How traumatic that must be for parents, to be investigated and possibly separated from their child at this already difficult time. Can’t we just “trust parents”?

Buttigieg Dilutes the Right to Life

Of course not. We know it’s difficult to find that right line. We know, however, that it is a moral imperative to do the best we can to balance the goals of protecting children while minimizing government intrusion into families’ lives, because the lives of those children matter.

Cases such as five-year-old A.J. Freund of suburban Chicago, allegedly killed by his parents, shock us. Inherent in our legal system is the acknowledgement that we can’t just “trust” a mother, a father, or anyone else to do the right thing, because we must protect those whose lives are at risk.
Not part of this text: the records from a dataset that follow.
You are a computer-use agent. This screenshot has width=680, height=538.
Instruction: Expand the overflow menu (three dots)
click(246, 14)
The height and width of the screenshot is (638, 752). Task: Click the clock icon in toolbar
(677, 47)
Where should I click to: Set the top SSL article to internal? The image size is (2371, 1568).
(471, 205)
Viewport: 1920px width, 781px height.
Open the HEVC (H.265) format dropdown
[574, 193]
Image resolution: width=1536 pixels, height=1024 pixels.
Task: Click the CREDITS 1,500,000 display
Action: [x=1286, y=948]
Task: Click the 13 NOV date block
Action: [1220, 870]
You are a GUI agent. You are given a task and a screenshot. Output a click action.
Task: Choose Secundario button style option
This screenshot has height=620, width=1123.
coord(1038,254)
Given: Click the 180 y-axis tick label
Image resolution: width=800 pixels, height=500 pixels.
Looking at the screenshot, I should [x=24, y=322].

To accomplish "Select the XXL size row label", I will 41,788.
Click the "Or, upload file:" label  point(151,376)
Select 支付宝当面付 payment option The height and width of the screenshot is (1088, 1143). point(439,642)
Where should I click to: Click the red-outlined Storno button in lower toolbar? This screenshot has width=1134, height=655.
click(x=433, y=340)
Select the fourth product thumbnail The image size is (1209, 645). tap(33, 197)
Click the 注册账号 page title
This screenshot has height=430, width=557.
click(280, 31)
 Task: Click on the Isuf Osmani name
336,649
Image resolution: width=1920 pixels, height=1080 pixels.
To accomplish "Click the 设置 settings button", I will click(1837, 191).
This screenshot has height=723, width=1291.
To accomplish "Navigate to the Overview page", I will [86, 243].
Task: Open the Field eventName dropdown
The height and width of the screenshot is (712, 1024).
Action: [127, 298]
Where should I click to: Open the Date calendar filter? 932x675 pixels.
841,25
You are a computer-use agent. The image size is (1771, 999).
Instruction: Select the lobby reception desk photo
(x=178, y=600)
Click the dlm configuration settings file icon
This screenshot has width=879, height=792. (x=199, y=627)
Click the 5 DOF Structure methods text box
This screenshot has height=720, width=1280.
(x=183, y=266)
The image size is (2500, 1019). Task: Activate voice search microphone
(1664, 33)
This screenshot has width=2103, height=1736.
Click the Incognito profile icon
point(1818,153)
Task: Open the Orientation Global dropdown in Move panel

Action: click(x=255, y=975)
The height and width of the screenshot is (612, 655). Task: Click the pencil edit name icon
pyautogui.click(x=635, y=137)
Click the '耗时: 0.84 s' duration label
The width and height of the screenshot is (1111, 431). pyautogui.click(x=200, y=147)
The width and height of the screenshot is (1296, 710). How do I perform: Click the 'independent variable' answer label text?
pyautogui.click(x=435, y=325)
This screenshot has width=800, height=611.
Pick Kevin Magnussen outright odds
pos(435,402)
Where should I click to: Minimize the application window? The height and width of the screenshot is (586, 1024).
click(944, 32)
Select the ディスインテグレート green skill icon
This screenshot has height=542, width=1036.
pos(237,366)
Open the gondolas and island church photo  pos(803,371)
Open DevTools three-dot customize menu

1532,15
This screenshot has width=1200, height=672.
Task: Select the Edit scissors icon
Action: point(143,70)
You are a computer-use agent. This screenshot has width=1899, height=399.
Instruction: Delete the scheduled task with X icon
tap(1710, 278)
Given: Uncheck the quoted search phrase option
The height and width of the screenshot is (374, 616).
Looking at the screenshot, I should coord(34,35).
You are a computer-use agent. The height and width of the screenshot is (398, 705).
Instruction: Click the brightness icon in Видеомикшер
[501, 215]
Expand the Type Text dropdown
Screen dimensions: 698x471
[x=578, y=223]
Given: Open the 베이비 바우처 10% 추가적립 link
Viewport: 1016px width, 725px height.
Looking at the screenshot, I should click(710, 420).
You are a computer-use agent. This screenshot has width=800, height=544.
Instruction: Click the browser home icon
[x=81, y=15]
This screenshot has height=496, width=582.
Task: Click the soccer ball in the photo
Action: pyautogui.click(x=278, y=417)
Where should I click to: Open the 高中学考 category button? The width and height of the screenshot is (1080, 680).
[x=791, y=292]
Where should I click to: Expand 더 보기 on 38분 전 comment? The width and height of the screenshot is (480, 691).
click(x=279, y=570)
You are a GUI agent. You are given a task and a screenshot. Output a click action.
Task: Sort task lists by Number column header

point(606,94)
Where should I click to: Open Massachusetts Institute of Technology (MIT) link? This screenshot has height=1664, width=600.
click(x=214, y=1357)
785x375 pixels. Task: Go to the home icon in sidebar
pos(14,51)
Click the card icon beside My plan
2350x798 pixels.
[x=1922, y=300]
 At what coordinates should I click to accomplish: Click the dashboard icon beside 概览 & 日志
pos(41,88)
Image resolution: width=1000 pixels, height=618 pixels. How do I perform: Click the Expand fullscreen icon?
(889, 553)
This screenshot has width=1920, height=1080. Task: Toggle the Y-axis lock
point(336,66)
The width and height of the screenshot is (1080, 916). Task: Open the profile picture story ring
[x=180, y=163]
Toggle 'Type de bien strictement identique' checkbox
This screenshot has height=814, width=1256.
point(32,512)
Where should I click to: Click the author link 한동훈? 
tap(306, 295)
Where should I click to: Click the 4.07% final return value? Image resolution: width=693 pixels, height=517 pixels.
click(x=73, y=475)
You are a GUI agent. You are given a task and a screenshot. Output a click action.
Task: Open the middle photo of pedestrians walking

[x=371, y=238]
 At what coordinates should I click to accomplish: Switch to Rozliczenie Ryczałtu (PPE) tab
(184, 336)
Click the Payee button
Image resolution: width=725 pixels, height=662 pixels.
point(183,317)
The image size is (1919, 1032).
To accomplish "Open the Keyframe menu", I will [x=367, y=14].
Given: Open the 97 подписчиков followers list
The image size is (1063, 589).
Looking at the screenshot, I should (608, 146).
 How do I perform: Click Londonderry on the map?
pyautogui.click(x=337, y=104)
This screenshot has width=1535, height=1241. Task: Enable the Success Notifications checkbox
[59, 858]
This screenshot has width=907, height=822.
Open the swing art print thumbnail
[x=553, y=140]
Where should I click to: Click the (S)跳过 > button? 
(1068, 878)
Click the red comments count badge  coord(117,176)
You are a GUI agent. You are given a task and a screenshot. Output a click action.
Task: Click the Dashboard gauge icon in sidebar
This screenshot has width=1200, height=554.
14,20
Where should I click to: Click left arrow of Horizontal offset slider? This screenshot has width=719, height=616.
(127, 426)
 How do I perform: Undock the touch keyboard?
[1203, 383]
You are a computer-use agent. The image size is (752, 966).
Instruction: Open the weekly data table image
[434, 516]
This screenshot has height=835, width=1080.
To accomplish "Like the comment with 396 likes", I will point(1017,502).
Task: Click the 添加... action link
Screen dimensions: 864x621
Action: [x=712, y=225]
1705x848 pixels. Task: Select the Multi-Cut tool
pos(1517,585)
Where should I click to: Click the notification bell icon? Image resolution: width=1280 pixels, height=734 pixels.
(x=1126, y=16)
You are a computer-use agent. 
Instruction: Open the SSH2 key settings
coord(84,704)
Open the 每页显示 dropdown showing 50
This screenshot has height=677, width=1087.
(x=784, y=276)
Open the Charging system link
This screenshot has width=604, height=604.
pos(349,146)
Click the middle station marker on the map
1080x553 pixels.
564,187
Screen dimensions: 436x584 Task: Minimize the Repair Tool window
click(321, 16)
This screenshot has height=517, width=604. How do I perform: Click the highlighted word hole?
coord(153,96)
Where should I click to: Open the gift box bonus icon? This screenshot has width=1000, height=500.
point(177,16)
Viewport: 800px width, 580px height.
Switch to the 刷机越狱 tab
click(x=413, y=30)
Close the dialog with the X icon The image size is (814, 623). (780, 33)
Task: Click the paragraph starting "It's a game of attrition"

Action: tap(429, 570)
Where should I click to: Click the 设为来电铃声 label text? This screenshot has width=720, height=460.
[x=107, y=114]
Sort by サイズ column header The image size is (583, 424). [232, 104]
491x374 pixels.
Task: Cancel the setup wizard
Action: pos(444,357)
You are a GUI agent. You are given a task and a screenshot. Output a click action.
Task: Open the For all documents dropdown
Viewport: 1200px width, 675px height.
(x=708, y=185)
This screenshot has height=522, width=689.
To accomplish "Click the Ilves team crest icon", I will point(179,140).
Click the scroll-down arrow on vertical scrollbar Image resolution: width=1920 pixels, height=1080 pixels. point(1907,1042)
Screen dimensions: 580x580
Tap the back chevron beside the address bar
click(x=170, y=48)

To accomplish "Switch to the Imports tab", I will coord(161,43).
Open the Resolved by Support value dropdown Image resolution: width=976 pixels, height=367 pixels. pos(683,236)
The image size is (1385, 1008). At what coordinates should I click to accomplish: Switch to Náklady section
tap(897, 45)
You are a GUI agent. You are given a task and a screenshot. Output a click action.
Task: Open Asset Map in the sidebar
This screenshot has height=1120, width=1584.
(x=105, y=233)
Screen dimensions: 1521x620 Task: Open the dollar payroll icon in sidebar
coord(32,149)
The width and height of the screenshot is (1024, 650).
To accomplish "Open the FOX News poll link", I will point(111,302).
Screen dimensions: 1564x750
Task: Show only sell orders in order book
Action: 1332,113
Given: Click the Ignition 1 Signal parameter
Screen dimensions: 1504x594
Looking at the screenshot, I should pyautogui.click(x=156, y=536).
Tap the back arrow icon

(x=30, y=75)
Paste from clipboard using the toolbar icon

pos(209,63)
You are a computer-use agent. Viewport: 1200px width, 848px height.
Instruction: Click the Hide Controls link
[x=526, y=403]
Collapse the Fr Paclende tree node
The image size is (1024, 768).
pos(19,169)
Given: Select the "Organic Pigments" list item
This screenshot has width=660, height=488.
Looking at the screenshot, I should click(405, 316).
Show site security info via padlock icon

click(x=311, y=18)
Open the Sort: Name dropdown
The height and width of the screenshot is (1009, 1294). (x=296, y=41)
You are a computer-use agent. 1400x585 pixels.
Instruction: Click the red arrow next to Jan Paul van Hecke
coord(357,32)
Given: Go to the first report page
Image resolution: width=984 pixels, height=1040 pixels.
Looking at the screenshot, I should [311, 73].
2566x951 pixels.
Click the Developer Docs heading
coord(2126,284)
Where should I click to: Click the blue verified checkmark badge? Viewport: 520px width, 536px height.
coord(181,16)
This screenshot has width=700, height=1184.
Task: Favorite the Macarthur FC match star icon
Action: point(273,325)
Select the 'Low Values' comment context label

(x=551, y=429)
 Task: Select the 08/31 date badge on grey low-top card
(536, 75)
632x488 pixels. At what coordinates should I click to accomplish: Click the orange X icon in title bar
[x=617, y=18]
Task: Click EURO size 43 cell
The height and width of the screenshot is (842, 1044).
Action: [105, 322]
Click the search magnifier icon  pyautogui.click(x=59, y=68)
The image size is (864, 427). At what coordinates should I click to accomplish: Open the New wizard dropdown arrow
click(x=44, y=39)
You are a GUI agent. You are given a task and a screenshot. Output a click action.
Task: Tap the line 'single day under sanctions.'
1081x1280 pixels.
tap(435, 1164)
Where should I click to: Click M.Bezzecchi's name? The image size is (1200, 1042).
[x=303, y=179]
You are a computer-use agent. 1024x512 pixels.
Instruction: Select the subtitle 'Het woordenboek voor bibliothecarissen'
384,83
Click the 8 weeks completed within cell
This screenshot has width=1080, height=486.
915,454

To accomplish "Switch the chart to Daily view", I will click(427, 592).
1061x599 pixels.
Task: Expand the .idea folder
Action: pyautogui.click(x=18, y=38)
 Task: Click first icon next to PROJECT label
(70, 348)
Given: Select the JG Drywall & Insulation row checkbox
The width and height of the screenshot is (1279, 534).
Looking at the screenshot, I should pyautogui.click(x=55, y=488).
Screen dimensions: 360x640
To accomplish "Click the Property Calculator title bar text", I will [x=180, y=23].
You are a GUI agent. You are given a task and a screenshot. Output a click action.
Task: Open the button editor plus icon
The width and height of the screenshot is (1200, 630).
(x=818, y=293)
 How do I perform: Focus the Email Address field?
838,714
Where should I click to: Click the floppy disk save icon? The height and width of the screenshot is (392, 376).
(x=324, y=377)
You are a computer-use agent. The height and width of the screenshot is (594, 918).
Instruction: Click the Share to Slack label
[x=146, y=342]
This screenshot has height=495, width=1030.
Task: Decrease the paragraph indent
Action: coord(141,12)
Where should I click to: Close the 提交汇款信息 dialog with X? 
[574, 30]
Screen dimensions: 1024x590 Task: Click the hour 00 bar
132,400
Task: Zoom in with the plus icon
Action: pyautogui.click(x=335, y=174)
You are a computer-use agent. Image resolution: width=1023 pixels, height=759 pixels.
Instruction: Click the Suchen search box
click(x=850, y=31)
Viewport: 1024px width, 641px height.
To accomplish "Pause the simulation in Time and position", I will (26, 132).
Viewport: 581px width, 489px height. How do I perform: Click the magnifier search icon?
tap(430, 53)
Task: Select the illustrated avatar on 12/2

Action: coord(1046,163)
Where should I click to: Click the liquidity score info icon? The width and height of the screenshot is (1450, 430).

That gets us back to Buttigieg — and virtually all other Democratic candidates, who say the same thing. If you claim the pregnant women should “draw the line” about whether an abortion is appropriate in their particular circumstances, it is disingenuous to claim you believe there is an objective “line,” or any objective restrictions at all.

Those of us who identify as pro-life believe the right to life is the most fundamental human right, not in a metaphorical or extended sense of finding your true purpose, but simply in the literal sense that the government has a fundamental obligation to prevent others from deliberately taking human life. What Buttigieg and others are doing is fundamentally watering down this protection into something of a moral or ethical question for each of us to decide for ourselves, even as all manner of other misdeeds, such as racism, sexism, etc., have become elevated. He’s rendering the right to life meaningless.

Again, in that respect, Buttigieg is simply following the new Democratic Party orthodoxy, however frustrating it may be that a man who claims to be motivated to care for the poor by his Christian faith parrots the same rhetoric as the rest of them. I sure wish that, rather than trying to have it both ways, he’d just be honest and say, “There is no line except the arbitrary one we set at birth.”